◆ **DESCRIPTION OF THE TASK**: Reproduce the records verbatim from their first line through the line containing "point(1379,54)", including that line.

(Records of locating words and elements)
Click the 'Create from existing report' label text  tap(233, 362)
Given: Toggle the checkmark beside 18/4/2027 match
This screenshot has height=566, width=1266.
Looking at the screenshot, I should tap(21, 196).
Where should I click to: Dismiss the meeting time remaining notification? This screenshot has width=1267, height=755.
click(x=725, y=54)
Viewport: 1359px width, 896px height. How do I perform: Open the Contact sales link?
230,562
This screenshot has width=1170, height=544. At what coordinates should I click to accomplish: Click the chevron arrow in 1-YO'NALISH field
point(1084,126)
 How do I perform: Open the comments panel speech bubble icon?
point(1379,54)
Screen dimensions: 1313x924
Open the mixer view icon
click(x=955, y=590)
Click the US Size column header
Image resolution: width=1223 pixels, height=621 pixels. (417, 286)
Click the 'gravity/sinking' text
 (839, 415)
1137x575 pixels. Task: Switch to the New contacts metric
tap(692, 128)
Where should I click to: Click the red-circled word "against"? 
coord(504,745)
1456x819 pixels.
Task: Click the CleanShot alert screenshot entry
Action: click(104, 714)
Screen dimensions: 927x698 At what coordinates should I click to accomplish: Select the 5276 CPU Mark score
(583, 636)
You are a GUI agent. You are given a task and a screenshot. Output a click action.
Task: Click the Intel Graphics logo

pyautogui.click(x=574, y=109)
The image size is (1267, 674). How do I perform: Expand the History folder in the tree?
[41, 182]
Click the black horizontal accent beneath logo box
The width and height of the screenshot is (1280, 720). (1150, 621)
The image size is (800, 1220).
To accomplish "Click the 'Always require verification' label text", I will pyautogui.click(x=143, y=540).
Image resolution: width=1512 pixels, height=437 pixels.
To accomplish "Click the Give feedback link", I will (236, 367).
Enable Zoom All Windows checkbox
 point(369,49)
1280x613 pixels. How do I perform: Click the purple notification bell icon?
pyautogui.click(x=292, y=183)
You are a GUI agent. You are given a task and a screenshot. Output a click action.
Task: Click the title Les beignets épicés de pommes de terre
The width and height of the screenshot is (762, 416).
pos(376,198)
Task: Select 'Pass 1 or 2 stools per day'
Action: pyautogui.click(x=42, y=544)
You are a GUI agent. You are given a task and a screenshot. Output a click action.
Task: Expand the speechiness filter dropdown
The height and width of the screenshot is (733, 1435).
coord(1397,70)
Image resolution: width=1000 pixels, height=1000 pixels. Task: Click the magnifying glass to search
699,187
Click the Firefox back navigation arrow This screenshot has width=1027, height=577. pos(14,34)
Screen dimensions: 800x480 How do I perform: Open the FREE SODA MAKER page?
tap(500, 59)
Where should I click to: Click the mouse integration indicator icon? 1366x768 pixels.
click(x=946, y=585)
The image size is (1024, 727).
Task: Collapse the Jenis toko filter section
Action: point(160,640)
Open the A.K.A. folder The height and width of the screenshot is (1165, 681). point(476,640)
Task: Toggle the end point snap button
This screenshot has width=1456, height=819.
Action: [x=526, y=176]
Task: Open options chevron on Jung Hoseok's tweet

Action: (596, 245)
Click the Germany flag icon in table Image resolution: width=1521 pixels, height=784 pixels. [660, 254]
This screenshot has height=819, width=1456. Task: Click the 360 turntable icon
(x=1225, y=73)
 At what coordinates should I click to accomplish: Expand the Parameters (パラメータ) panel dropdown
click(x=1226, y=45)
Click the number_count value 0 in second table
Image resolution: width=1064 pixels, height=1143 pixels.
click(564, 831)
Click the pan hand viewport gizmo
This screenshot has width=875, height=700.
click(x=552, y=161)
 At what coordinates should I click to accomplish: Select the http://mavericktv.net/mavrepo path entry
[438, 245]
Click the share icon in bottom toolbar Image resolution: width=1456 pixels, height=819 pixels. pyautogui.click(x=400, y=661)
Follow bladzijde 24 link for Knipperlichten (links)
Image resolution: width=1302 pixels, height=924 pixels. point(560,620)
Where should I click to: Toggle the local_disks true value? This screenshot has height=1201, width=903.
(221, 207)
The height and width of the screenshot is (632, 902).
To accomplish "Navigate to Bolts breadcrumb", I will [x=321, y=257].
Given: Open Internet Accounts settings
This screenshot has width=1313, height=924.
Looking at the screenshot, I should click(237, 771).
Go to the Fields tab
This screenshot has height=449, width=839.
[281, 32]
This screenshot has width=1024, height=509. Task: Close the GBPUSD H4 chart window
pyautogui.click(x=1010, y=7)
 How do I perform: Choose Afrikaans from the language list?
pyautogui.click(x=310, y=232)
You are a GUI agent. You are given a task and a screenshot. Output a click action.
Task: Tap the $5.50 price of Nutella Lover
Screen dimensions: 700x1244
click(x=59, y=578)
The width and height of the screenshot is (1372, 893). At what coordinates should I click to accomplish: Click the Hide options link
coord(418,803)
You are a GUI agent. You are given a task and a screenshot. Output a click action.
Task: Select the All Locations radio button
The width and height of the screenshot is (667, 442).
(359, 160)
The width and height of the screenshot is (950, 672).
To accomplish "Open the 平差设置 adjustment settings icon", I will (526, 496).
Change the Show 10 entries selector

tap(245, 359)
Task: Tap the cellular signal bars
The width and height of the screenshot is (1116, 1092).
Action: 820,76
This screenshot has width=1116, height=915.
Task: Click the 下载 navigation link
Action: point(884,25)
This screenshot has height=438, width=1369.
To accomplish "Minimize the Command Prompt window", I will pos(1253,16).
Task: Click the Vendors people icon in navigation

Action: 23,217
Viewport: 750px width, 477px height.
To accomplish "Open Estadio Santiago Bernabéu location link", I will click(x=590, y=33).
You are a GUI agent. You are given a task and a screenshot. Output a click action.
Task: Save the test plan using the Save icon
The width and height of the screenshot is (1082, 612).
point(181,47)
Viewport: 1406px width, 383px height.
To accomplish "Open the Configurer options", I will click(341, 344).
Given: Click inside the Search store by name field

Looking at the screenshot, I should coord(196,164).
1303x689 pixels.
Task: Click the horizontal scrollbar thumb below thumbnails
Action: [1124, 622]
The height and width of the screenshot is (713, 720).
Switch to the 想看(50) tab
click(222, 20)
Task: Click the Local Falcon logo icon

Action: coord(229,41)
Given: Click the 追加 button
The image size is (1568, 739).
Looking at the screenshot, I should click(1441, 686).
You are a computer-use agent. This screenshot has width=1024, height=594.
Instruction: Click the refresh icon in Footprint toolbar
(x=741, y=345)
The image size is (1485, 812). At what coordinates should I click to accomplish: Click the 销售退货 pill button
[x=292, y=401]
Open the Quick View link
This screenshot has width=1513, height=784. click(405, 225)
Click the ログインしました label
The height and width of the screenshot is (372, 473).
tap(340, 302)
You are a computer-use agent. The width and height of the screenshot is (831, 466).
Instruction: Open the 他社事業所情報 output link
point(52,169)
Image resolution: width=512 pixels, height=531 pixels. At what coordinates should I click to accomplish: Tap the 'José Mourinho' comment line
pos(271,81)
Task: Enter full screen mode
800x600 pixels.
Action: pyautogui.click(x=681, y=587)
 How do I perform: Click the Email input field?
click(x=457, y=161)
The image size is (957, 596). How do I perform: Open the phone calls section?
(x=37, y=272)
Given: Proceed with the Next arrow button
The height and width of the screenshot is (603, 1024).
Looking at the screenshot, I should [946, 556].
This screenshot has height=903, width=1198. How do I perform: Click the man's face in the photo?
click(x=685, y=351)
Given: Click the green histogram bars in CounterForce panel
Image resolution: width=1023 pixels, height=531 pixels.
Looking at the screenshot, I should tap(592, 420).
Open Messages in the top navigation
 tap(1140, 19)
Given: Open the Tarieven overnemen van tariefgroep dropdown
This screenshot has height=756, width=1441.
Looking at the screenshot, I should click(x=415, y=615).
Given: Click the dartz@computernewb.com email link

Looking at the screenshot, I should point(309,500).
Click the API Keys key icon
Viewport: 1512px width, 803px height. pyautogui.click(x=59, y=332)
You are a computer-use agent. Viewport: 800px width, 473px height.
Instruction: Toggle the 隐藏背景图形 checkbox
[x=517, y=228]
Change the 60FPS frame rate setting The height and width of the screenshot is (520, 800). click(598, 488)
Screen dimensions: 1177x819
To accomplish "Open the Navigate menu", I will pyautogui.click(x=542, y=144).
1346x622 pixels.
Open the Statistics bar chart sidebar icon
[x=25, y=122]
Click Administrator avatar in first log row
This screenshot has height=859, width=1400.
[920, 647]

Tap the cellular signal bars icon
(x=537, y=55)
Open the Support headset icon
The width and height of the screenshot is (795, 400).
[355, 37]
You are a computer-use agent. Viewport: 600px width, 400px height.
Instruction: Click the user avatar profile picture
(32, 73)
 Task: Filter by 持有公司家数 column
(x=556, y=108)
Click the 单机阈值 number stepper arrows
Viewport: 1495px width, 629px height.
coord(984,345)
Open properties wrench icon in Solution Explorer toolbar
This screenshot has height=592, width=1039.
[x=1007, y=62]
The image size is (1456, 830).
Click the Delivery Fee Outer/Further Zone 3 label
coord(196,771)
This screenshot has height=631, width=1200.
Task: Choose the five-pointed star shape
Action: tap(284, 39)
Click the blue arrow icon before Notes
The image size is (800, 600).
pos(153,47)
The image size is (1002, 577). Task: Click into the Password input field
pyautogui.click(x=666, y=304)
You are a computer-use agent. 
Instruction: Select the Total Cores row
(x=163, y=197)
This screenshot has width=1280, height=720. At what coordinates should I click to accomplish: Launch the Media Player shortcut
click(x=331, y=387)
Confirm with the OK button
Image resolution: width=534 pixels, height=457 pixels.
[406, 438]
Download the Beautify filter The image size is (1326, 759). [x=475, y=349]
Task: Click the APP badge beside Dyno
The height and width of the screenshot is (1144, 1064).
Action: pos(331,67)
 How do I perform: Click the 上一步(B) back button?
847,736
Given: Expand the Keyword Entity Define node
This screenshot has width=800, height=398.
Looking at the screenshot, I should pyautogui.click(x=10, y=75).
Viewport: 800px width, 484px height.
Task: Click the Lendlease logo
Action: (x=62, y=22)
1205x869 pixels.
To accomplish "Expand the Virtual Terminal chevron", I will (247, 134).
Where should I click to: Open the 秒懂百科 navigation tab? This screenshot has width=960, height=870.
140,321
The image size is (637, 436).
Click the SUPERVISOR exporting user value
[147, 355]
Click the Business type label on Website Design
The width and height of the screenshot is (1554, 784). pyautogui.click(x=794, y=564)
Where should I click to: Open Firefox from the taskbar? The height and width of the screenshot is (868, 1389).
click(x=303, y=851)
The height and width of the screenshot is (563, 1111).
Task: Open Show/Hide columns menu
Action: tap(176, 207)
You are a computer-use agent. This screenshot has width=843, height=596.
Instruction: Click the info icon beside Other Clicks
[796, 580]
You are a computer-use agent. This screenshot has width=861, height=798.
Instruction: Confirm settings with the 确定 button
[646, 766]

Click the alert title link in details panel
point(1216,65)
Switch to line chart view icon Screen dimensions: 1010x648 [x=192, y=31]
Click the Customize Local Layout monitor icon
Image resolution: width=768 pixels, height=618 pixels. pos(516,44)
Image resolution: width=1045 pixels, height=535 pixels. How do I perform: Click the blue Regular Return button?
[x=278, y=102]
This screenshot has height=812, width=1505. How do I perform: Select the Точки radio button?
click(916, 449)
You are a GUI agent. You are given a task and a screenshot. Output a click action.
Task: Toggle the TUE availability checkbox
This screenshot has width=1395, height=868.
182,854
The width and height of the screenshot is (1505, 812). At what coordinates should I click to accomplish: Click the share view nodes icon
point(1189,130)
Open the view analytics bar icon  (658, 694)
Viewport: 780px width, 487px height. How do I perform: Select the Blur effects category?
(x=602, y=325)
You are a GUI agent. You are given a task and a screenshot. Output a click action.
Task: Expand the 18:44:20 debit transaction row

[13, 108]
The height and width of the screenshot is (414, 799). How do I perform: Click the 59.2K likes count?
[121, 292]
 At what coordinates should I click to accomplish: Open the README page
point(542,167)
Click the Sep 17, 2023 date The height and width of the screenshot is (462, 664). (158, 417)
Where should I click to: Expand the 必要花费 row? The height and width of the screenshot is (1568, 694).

◆ **OUTPUT BELOW**:
Click the 'Create from existing report' label text  tap(233, 362)
Given: Toggle the checkmark beside 18/4/2027 match
This screenshot has height=566, width=1266.
Looking at the screenshot, I should tap(21, 196).
Where should I click to: Dismiss the meeting time remaining notification? This screenshot has width=1267, height=755.
click(x=725, y=54)
Viewport: 1359px width, 896px height. How do I perform: Open the Contact sales link?
230,562
This screenshot has width=1170, height=544. At what coordinates should I click to accomplish: Click the chevron arrow in 1-YO'NALISH field
point(1084,126)
 How do I perform: Open the comments panel speech bubble icon?
point(1379,54)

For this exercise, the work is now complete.